Turn the lines from the one containing "Task: Sort by the Date d'adhésion arrows" through the one containing "I will pos(1386,49)." into a numbered list, leaving out any blank lines.
# # # # # # #
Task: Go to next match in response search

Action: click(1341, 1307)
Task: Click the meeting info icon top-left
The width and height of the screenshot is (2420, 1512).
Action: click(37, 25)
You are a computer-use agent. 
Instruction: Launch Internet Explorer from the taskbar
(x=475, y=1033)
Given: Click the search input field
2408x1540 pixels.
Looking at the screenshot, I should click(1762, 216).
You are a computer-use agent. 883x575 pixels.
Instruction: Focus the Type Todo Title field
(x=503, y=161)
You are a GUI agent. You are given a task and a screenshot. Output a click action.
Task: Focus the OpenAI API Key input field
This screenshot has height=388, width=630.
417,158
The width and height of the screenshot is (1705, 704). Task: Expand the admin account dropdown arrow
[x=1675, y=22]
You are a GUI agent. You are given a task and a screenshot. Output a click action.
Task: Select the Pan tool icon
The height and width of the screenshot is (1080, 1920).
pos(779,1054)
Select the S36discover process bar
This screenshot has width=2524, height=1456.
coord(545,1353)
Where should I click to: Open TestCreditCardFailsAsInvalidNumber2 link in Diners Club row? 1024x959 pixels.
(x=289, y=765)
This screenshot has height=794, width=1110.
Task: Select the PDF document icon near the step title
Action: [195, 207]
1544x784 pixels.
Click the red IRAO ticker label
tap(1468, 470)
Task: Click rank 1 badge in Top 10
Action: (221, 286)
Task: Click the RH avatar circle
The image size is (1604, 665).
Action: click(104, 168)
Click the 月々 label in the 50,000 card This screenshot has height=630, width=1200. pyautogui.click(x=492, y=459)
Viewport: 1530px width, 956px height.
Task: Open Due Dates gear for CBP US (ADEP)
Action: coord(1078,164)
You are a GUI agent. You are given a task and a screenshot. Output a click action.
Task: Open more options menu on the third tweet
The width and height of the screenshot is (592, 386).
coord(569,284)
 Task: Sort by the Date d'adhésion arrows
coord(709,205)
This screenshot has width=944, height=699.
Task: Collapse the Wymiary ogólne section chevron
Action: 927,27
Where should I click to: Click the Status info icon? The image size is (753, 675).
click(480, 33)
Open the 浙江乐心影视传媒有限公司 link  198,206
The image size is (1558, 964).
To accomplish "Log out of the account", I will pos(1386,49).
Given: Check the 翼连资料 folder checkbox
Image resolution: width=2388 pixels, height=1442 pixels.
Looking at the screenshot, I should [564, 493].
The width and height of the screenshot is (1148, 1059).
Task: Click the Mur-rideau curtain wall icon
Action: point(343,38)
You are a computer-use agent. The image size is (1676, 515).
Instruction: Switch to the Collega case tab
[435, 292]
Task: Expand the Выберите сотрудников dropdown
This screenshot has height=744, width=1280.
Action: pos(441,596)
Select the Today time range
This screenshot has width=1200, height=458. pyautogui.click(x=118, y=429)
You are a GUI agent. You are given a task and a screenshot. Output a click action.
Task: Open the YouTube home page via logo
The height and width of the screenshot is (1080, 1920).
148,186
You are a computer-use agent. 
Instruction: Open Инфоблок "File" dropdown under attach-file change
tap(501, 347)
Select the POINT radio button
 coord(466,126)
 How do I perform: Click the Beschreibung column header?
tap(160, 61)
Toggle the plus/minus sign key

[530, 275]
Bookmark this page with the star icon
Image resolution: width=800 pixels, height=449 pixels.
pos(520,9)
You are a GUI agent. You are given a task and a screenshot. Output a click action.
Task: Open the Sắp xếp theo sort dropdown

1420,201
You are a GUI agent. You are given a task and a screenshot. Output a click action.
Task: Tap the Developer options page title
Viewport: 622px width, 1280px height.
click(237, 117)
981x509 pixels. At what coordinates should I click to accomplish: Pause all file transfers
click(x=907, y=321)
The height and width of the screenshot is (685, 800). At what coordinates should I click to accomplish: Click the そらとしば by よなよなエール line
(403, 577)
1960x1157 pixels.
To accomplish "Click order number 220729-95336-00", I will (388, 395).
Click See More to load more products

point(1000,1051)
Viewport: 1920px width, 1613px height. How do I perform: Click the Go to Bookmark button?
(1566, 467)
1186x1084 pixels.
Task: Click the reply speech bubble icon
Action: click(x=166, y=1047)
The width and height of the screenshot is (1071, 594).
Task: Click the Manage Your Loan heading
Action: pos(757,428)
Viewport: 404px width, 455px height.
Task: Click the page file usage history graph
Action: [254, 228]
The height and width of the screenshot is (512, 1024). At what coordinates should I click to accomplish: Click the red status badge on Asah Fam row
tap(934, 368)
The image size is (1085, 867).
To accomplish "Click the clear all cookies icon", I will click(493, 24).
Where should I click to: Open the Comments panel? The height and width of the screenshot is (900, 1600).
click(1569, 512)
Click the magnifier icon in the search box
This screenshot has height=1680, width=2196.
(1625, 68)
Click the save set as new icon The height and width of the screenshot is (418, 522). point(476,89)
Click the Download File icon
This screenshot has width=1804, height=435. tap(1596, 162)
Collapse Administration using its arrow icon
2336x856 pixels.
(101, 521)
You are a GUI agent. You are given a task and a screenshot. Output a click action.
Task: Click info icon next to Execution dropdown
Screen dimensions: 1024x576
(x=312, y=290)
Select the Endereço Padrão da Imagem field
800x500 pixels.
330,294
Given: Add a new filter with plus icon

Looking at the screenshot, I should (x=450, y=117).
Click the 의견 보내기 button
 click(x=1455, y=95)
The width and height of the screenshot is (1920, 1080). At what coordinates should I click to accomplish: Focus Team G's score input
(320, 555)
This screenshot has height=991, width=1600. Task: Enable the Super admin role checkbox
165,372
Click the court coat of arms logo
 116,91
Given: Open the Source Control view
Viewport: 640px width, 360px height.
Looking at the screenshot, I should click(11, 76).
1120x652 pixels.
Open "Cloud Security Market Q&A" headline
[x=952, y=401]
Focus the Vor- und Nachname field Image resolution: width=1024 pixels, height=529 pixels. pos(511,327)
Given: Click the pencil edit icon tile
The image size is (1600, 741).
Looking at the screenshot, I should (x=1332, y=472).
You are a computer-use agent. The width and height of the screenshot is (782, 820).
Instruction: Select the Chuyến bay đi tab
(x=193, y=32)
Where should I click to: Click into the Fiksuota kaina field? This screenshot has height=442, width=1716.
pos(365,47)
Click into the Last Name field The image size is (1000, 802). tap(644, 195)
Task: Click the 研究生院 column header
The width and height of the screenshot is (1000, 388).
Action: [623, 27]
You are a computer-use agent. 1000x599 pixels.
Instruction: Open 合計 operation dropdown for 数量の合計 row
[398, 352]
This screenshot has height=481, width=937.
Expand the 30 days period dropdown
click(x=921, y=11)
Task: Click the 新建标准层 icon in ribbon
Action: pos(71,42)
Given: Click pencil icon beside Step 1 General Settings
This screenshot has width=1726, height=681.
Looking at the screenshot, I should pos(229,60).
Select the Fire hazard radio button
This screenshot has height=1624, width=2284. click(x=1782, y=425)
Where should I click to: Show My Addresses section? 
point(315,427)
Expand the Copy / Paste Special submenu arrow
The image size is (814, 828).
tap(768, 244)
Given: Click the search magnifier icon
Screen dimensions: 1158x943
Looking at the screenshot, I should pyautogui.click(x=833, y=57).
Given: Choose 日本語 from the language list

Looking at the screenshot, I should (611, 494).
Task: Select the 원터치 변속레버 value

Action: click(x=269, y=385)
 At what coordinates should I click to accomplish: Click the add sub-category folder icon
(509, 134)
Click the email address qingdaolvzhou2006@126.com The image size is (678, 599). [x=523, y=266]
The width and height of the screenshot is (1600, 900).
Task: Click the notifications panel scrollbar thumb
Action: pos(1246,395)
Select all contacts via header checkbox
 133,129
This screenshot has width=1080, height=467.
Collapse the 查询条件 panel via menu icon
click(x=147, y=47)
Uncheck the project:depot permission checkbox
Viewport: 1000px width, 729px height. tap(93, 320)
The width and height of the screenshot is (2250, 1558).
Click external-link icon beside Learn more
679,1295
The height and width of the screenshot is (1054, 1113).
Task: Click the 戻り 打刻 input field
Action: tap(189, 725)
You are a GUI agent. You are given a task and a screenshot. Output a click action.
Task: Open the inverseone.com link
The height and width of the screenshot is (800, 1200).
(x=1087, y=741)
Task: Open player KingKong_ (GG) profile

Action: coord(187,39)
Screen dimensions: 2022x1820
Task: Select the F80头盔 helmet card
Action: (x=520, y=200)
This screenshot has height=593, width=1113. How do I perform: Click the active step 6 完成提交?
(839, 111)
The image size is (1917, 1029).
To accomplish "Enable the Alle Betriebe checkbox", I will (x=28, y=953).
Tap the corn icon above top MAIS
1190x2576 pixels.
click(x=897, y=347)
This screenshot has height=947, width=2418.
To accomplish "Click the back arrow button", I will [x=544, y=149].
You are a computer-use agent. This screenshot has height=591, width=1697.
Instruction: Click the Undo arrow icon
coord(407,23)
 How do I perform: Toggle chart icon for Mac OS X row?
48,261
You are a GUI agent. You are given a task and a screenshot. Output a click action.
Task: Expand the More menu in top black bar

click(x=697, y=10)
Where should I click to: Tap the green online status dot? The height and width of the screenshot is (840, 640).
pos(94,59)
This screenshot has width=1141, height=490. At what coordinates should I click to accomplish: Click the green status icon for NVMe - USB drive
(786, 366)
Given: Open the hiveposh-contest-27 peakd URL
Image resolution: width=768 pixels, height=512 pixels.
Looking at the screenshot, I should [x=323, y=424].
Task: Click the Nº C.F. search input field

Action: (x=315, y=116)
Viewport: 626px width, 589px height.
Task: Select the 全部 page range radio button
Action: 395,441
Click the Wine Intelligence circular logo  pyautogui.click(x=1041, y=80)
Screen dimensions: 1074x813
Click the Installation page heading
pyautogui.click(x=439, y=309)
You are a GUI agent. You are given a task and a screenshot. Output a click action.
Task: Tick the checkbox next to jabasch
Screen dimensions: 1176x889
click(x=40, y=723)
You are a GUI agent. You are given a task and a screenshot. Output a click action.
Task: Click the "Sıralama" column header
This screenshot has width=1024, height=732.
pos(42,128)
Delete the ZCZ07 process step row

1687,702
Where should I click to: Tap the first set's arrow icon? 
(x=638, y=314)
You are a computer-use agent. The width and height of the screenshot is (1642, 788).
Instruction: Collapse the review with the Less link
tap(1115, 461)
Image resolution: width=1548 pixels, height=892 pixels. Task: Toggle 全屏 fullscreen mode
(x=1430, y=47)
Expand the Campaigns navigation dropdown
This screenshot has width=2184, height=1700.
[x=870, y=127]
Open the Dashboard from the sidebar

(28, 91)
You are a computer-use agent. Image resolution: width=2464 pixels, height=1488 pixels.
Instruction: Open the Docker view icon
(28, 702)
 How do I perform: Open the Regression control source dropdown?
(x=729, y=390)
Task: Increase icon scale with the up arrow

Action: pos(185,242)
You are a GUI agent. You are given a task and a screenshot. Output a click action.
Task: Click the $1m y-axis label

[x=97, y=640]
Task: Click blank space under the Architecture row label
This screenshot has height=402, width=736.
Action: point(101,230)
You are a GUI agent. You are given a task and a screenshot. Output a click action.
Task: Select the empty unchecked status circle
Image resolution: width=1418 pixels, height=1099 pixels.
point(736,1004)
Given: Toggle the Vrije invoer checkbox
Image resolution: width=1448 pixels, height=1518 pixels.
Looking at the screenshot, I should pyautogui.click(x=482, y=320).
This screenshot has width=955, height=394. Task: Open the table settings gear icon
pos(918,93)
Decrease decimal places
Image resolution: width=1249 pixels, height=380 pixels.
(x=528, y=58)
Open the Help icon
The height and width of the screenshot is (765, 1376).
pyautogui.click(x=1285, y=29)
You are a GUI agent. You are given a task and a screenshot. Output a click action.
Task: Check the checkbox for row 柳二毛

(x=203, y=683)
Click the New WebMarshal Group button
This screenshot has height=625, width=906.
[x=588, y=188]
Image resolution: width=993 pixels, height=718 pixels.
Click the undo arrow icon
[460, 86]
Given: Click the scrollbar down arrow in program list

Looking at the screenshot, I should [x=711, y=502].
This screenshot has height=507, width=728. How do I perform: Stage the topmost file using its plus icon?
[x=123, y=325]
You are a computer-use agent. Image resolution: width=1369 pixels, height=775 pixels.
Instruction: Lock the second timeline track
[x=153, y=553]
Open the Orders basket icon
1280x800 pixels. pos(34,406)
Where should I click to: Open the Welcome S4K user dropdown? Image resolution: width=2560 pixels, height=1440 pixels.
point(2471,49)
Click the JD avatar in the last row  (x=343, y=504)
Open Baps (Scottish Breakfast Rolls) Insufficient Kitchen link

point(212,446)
# # # # # # #
● **WRITTEN SOLUTION**
1.  Task: Sort by the Date d'adhésion arrows
2. coord(709,205)
3. This screenshot has width=944, height=699.
4. Task: Collapse the Wymiary ogólne section chevron
5. Action: 927,27
6. Where should I click to: Click the Status info icon? The image size is (753, 675).
7. click(480, 33)
8. Open the 浙江乐心影视传媒有限公司 link  198,206
9. The image size is (1558, 964).
10. To accomplish "Log out of the account", I will pos(1386,49).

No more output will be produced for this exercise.